Musicians have a slight tendency to surprise their more than die hard listeners with serendipitous motifs, enough to make those gawk in laughter. Much of the energy to a less than fine tuned ear may seem at sometimes overwhelming, unable to really feel what is really going on. A broad push against the flow with an unusual key change is as grandeur as royal fanfare is to a crowd, but in all flourishes the listener has gone deaf. Expect to expect, disregarding all subtlety.

Sometimes, one must look closer.

Rachmaninoff in D Major
Sergei Rachmaninoff – Prelude in D Major Op. 23, No. 4: Measures 58-64.

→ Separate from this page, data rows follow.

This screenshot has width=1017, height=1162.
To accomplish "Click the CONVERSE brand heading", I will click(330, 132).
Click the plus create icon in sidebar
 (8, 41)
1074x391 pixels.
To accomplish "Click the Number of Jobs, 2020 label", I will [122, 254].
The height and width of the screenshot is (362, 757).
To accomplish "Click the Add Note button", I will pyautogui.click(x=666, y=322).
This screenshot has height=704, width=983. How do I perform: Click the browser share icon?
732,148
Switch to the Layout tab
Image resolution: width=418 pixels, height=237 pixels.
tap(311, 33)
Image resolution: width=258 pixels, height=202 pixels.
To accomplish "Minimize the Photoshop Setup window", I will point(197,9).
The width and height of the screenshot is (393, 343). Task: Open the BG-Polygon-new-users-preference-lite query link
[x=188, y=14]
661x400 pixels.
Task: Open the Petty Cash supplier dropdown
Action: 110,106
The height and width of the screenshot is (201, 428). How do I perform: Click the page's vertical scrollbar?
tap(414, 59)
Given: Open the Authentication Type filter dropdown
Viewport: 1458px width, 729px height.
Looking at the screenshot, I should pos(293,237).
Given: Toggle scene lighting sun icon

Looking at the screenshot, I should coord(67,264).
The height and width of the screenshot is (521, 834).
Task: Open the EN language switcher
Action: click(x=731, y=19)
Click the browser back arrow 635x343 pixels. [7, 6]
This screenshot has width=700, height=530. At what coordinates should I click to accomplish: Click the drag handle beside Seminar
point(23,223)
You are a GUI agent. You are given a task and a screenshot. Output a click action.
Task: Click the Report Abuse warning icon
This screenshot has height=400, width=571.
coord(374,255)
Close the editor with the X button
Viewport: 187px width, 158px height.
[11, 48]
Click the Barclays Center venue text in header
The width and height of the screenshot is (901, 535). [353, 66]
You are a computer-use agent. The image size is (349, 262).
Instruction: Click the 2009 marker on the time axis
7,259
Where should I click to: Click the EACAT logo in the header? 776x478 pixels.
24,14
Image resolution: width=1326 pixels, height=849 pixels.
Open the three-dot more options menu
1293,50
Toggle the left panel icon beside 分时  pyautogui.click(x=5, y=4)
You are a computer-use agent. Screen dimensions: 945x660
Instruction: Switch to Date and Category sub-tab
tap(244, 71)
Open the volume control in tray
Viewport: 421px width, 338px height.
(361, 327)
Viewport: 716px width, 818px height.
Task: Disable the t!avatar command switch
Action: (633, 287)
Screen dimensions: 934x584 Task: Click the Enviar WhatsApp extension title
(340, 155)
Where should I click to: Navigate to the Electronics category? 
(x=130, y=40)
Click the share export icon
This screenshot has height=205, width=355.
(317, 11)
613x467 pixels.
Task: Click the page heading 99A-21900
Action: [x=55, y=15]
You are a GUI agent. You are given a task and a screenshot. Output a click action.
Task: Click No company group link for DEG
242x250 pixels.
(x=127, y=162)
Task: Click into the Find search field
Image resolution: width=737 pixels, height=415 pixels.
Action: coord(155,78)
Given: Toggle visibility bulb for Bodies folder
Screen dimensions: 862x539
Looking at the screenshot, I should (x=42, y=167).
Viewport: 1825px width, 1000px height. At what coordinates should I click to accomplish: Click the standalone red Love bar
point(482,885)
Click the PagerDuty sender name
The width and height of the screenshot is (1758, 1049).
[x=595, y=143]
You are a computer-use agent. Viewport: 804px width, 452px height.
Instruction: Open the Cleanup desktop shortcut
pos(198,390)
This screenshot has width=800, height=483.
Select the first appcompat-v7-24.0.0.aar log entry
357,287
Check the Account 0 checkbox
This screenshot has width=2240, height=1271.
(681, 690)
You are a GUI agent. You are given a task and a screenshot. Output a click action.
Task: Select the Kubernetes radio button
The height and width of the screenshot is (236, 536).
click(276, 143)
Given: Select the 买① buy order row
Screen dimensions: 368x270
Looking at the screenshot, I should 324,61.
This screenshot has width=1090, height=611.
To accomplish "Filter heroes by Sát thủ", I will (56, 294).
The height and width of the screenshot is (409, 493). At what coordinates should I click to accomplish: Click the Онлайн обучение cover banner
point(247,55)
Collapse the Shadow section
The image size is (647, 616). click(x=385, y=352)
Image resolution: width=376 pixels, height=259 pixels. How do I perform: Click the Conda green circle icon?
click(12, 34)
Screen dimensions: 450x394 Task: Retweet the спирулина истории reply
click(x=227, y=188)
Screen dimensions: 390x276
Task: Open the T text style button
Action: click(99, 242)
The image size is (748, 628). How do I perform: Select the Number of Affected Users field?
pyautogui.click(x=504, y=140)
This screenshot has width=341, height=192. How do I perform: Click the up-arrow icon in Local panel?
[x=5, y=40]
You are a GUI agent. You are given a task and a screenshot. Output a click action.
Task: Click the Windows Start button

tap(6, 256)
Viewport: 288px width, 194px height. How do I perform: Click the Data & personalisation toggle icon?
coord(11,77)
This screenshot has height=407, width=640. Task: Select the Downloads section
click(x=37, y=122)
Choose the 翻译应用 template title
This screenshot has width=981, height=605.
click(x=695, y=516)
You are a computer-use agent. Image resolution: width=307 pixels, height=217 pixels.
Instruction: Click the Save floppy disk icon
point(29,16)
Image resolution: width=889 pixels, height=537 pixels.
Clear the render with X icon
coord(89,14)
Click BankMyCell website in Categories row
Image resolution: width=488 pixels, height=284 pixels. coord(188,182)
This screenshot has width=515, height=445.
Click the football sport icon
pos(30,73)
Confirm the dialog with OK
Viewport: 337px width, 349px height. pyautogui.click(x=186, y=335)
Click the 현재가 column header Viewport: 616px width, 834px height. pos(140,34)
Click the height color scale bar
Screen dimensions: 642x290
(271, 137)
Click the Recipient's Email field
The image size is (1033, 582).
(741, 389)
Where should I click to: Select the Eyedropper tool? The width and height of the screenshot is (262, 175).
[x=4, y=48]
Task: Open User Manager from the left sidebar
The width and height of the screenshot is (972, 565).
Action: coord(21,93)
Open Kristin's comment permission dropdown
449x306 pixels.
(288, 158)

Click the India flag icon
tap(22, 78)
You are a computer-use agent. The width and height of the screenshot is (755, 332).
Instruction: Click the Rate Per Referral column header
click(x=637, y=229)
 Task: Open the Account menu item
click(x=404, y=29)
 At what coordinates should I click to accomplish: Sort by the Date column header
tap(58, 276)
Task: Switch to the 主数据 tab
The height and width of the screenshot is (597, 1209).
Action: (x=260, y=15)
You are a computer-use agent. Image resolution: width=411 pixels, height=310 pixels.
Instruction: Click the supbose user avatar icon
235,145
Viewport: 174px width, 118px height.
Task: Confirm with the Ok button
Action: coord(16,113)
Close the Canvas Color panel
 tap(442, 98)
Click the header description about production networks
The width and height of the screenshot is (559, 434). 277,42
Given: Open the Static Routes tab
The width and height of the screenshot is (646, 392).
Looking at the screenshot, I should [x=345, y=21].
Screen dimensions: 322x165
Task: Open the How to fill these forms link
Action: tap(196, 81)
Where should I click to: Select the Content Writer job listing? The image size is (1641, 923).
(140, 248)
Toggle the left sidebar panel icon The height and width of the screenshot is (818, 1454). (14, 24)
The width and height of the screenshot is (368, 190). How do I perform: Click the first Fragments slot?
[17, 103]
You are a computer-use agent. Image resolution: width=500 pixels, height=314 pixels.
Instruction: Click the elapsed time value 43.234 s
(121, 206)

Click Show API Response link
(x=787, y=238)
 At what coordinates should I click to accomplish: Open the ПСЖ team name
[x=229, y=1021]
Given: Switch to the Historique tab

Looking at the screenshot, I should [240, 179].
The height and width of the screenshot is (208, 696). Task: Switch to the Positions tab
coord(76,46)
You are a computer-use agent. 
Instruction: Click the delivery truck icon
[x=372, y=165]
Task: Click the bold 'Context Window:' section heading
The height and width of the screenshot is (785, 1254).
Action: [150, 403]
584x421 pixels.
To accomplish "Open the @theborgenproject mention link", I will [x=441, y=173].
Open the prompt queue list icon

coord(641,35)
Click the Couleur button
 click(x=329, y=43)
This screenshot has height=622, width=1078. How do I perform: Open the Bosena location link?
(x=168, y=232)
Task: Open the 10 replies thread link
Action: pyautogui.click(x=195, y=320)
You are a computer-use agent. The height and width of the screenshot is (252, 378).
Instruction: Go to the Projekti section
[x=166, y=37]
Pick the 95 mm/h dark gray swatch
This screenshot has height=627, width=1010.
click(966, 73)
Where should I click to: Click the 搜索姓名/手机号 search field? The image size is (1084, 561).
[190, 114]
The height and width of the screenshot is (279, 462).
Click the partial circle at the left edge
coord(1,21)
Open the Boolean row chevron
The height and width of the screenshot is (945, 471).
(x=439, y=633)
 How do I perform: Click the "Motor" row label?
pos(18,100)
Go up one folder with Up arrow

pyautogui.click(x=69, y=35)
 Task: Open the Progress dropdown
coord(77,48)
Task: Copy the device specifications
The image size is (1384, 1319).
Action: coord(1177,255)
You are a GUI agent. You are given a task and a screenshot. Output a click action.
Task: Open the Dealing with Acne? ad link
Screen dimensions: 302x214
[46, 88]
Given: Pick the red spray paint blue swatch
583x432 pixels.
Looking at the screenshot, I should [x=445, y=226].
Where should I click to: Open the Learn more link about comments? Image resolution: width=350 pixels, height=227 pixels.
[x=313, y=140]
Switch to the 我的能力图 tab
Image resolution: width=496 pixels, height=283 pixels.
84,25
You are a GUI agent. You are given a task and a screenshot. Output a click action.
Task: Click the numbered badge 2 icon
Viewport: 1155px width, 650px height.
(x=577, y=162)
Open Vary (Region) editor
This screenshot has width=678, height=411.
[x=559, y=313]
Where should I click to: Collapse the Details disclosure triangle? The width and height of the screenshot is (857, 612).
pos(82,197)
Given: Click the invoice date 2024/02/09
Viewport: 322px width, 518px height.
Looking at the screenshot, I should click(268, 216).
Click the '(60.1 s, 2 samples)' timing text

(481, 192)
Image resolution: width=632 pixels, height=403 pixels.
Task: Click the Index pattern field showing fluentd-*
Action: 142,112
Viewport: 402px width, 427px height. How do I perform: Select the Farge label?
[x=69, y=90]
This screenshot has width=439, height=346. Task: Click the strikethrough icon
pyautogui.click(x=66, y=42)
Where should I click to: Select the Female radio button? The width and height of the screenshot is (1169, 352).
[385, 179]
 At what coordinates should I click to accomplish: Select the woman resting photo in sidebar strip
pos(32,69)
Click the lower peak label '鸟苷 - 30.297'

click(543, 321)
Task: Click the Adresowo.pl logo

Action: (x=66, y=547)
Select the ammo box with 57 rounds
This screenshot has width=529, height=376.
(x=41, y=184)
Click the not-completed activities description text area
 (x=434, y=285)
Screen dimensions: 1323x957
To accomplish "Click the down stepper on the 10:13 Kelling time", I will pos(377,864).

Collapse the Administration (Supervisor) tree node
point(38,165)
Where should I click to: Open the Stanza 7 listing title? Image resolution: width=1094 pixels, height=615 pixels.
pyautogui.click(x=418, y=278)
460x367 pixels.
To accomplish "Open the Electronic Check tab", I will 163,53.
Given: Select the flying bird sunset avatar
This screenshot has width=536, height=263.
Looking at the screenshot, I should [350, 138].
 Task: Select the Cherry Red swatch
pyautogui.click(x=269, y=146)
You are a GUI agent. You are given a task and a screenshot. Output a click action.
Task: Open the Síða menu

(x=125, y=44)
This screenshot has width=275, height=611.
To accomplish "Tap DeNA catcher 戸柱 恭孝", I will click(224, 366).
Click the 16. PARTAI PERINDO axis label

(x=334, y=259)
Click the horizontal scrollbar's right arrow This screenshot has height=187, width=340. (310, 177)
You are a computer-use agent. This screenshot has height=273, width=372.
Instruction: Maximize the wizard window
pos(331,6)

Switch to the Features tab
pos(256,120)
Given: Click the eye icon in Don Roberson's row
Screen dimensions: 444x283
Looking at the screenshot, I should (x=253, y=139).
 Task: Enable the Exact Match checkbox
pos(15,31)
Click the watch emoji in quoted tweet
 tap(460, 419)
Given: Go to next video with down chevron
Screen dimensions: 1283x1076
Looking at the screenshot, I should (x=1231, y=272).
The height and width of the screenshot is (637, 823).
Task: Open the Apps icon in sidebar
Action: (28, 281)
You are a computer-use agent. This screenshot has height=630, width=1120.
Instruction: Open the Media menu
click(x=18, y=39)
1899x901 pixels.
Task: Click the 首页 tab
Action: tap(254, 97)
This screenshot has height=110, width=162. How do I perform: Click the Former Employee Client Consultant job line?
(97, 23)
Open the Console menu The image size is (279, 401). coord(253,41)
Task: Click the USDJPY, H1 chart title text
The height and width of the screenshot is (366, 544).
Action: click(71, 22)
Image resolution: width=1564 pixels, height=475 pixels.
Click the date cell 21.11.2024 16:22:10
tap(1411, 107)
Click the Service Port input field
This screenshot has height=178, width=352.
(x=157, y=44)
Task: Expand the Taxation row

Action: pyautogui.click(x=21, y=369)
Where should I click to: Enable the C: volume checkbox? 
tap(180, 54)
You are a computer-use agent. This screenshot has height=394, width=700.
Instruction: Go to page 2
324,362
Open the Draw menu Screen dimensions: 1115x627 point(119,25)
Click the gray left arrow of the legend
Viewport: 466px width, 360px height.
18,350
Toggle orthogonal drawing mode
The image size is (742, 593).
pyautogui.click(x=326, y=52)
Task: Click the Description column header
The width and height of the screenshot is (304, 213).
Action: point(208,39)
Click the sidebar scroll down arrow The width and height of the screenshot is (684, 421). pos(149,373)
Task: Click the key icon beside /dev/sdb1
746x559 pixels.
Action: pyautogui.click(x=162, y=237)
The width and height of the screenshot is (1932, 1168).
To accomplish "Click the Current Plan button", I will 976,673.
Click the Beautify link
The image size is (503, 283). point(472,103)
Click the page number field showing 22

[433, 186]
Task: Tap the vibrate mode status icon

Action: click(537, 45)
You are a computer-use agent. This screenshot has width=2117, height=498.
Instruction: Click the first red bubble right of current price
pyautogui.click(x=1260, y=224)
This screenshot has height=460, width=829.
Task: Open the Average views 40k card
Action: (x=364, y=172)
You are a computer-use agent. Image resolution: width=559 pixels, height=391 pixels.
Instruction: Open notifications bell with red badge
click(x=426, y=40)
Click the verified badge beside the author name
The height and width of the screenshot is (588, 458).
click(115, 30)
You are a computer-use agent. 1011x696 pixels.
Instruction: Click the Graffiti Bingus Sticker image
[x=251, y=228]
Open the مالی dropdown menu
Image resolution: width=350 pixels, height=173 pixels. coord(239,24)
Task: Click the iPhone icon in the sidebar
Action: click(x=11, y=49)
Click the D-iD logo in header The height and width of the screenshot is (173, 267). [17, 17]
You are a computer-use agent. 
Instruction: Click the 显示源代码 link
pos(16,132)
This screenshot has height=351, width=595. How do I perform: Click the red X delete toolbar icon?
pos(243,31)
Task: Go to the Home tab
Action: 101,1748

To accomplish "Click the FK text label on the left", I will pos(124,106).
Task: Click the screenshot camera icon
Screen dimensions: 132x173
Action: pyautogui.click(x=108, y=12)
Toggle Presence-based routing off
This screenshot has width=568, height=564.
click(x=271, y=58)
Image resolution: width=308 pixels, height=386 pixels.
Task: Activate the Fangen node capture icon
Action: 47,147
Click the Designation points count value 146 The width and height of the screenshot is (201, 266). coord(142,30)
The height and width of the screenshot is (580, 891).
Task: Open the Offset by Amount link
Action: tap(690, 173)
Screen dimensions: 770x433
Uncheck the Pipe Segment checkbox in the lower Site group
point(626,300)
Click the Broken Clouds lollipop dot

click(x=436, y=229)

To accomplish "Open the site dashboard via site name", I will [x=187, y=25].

For once, the thoughts of a man are written out in a congealed mess of semiquavers in anxious patterns. An internal struggle between a lost homeland forever in the powerful memory of one who remembers will circumvent all dire needs to protest and mediate. Radically increasing tones, aching through melody to anyone who can hear the bittersweet call of this “Major” piece of work. A distant past that only grows farther away, painful memories of the haunting bells droning out the villa of Semyonov, where everything was perfect. A story of his life as he tries to reclaim the glory of what once was, but this time as a prisoner of time. This is the story of a man who forever immortalized his soul into music that still brings tears and chills, hundreds of years later to a out of touch world who has turned their backs against what is pure and beautiful in this world. Seeing is believing.